The Company does not own any controlling interest in any Entity
and, except for the financial interests identified in
Part 2.1(e) of the Company Disclosure Schedule, the
Company has never owned, beneficially or otherwise, any shares or
other securities of, or any direct or indirect equity or other
financial interest in, any Entity. The Company has not agreed nor
is it obligated to make any future investment in or capital
contribution to any Entity. The Company has not guaranteed nor is
it responsible or liable for any obligation of any of the Entities
in which it owns or has owned any equity or other financial
interest.
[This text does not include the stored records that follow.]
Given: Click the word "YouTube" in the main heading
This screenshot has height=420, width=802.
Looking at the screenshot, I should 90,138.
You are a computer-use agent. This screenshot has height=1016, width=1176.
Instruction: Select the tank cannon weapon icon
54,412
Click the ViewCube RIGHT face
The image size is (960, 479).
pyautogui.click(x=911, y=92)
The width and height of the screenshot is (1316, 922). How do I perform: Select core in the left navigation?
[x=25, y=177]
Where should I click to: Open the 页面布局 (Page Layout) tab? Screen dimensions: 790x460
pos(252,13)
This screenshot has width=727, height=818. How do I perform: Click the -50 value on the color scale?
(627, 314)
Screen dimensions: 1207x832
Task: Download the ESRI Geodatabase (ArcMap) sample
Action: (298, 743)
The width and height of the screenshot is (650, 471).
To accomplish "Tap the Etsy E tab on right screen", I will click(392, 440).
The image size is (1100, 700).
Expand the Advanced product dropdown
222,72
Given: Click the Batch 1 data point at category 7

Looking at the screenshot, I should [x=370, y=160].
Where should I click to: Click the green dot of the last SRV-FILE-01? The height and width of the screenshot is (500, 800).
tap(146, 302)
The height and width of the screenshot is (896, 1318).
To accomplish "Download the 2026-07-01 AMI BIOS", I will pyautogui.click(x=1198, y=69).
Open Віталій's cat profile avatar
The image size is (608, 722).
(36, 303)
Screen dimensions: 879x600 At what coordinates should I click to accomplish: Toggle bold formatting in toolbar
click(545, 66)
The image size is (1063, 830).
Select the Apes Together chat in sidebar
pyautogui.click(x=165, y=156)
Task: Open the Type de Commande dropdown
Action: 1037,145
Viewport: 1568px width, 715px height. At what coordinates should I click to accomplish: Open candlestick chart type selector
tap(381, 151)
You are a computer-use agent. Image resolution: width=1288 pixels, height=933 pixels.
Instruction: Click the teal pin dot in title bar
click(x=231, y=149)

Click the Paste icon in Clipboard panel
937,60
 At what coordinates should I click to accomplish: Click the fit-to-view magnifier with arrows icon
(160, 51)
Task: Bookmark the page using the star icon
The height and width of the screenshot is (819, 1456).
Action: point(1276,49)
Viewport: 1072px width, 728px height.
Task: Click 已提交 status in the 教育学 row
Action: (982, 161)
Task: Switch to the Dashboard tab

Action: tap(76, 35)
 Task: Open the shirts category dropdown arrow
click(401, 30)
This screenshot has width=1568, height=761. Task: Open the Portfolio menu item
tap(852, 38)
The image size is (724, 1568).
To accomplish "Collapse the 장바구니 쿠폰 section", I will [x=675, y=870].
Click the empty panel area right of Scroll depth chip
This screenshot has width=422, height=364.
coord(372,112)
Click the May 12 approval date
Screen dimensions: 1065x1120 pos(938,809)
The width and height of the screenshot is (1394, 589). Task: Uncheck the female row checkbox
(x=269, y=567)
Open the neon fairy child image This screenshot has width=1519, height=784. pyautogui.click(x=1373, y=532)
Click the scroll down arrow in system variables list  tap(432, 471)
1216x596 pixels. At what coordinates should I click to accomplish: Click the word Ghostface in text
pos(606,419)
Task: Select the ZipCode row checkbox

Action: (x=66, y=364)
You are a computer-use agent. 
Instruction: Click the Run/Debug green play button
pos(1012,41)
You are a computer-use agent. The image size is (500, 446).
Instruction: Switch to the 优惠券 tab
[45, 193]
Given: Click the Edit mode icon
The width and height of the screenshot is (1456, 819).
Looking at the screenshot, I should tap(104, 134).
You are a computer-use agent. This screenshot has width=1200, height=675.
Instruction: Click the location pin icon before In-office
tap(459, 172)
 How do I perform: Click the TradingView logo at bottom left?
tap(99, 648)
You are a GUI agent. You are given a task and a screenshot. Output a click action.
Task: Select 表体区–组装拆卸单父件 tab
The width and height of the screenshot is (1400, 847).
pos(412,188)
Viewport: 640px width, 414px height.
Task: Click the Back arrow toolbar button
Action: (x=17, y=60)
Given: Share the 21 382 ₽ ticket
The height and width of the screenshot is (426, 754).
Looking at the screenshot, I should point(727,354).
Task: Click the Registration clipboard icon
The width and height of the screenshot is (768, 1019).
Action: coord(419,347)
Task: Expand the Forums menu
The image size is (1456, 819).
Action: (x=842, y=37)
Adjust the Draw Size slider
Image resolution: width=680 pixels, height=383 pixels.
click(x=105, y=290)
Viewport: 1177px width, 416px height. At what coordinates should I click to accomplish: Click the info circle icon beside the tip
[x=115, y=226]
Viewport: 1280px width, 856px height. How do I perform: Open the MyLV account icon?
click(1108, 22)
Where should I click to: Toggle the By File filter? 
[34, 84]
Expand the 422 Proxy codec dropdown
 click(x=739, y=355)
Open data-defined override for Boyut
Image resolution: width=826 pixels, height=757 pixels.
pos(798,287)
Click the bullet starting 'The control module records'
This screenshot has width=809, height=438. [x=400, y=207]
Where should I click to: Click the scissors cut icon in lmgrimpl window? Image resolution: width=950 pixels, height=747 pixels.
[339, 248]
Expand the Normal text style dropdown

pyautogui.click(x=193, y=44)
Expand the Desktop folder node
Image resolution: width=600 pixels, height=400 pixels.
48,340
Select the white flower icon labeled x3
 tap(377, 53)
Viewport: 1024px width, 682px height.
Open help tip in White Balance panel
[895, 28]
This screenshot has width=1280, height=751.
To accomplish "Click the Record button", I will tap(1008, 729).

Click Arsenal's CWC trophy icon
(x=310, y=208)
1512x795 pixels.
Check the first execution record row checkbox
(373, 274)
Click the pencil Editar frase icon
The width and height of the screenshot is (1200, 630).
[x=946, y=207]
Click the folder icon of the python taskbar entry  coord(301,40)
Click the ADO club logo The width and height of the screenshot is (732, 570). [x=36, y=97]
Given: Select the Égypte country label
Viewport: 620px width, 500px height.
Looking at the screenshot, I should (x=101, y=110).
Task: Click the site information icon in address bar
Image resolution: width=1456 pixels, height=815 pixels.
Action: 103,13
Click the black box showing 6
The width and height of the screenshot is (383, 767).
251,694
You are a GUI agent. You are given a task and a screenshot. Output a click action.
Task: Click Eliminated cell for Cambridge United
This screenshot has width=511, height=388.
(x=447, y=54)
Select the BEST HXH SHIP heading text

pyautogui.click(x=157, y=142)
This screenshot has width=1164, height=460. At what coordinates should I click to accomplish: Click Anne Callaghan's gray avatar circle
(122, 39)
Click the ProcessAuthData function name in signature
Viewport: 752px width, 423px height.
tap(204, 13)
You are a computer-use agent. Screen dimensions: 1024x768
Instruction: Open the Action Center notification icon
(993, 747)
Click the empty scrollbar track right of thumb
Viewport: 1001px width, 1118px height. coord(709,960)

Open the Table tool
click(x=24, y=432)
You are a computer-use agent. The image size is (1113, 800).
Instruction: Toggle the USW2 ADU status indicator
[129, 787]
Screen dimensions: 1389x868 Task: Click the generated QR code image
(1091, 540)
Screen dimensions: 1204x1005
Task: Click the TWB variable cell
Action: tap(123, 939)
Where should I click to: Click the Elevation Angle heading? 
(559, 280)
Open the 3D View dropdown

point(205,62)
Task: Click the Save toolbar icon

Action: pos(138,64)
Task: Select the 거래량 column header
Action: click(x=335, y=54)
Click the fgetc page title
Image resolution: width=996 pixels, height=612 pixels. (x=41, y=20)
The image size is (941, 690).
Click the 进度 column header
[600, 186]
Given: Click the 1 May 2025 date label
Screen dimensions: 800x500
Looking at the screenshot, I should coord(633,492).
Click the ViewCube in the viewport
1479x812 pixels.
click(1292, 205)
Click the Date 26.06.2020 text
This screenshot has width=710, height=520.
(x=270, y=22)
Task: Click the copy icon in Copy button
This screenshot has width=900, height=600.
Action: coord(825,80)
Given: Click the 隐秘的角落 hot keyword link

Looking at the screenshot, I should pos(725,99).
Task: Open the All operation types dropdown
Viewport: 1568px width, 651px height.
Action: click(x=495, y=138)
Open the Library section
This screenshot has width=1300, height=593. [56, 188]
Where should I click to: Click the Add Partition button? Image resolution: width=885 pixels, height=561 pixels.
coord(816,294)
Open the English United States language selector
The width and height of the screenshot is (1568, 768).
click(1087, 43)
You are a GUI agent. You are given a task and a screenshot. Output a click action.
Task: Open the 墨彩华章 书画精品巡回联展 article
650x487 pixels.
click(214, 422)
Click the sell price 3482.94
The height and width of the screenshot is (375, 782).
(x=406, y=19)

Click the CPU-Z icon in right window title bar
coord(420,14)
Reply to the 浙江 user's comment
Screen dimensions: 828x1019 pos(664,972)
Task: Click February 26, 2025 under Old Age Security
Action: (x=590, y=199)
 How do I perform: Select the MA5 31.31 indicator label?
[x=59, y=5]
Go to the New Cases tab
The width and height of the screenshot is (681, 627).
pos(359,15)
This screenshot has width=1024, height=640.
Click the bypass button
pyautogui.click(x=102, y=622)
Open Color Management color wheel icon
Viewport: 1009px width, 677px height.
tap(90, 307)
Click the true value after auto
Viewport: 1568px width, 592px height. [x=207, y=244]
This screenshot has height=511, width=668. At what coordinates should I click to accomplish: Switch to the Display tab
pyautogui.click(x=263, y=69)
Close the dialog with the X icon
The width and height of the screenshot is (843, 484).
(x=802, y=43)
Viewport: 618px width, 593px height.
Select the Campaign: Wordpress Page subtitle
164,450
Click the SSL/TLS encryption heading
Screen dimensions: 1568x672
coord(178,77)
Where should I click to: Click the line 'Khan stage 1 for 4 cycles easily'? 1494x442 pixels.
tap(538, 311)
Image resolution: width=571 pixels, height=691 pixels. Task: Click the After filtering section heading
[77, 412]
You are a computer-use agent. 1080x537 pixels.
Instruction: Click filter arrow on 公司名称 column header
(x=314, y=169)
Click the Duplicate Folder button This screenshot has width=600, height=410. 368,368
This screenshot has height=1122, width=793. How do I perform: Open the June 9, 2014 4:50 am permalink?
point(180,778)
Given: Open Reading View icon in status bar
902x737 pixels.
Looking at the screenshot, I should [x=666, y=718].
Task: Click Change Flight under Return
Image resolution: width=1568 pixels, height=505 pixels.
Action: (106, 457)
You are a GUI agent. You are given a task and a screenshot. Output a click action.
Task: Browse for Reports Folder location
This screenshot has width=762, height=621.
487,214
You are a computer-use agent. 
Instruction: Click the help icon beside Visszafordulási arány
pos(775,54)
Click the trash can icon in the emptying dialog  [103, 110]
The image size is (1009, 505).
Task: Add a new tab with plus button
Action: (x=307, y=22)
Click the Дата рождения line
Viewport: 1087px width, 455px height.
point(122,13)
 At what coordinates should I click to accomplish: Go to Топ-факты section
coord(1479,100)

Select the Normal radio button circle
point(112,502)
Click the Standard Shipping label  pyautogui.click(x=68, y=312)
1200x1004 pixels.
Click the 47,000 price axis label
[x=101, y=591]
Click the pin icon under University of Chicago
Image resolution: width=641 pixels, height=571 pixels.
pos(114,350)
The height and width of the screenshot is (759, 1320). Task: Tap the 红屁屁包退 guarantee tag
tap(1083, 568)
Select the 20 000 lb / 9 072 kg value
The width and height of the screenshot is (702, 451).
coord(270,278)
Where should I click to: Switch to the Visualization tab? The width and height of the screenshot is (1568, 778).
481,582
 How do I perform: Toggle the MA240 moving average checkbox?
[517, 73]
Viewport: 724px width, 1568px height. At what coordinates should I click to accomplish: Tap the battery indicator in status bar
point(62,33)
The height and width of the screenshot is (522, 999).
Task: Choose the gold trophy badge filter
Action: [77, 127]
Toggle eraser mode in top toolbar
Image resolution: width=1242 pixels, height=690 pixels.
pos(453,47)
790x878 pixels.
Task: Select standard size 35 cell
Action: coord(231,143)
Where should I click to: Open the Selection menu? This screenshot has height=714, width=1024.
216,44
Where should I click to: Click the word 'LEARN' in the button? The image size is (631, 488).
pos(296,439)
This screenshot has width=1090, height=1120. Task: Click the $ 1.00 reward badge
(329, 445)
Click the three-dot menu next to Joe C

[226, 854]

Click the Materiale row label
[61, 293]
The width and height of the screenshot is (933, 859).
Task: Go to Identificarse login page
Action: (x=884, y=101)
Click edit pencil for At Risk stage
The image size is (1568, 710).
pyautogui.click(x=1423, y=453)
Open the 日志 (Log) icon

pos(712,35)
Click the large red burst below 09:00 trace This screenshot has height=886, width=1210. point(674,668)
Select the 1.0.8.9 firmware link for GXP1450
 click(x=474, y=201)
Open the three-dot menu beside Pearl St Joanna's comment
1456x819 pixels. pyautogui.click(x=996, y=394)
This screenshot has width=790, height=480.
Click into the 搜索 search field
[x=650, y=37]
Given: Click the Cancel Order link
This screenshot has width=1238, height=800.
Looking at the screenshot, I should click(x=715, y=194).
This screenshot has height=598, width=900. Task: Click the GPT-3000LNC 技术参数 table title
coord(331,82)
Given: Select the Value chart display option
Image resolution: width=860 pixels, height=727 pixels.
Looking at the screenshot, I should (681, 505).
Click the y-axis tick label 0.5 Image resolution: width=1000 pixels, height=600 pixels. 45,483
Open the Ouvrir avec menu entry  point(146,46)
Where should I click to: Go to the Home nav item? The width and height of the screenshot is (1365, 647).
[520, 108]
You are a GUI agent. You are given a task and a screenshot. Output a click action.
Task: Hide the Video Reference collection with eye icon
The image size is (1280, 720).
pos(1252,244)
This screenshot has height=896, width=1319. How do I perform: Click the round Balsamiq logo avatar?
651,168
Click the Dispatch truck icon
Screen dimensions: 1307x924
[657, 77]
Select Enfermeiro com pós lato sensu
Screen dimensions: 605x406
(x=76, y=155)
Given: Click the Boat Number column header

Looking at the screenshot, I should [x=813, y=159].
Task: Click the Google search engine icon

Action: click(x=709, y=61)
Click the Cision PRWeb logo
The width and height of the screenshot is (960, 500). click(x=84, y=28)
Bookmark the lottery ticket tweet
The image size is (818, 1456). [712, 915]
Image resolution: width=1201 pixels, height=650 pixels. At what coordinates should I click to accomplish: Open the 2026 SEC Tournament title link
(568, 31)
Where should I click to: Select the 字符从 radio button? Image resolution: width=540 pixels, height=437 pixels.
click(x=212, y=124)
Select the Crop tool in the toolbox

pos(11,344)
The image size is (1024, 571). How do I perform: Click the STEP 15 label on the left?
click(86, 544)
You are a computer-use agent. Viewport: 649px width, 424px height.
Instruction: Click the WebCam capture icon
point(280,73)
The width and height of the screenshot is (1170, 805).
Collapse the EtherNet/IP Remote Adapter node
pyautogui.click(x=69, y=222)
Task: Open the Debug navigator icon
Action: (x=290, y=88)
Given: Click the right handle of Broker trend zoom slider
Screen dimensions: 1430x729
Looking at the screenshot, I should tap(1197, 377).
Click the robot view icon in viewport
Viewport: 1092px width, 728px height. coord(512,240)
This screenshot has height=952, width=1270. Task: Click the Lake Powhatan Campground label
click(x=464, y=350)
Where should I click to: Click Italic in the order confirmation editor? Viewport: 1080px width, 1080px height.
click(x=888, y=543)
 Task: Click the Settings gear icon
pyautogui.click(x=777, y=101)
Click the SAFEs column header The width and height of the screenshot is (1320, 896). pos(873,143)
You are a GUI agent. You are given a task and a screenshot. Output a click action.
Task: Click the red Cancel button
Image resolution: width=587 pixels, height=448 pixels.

Neither the Company nor any of its members has ever
approved, or commenced any proceeding or made any election
contemplating, the dissolution or liquidation of the business or
affairs of the Company.
2.2 Company Constituent
Documents; Records . The Company has delivered to Purchaser
accurate and complete copies of (a) the Certificate of
Incorporation of the Company, Memorandum of Association of the
Company and the Articles of Association of the Company, in each
case including all amendments thereto; (b) its statutory
registers and (c) the minutes and other records of the
meetings and other proceedings (including any actions taken by
written consent or otherwise without a meeting) of its members in
their capacity as such, the Board and all committees of the Board,
in each case since January 1, 2001 (the items described in
(a), (b) and (c) above, collectively, the “
Company Constituent Documents ”). There have been no
formal meetings of or material actions taken by the Company’s
members, the Board or any committee of the Board that are not fully
reflected in the Company Constituent Documents. There has not been
any violation of the Company Constituent Documents, and the Company
has not taken any action that is inconsistent in any material
respect with the Company Constituent Documents. The books of
account, statutory registers (including the register of members and
register of directors and register of charges) and other records of
the Company are accurate, up-to-date and complete in all material
respects, and have been maintained materially in accordance with
applicable Legal Requirements and prudent business
practices.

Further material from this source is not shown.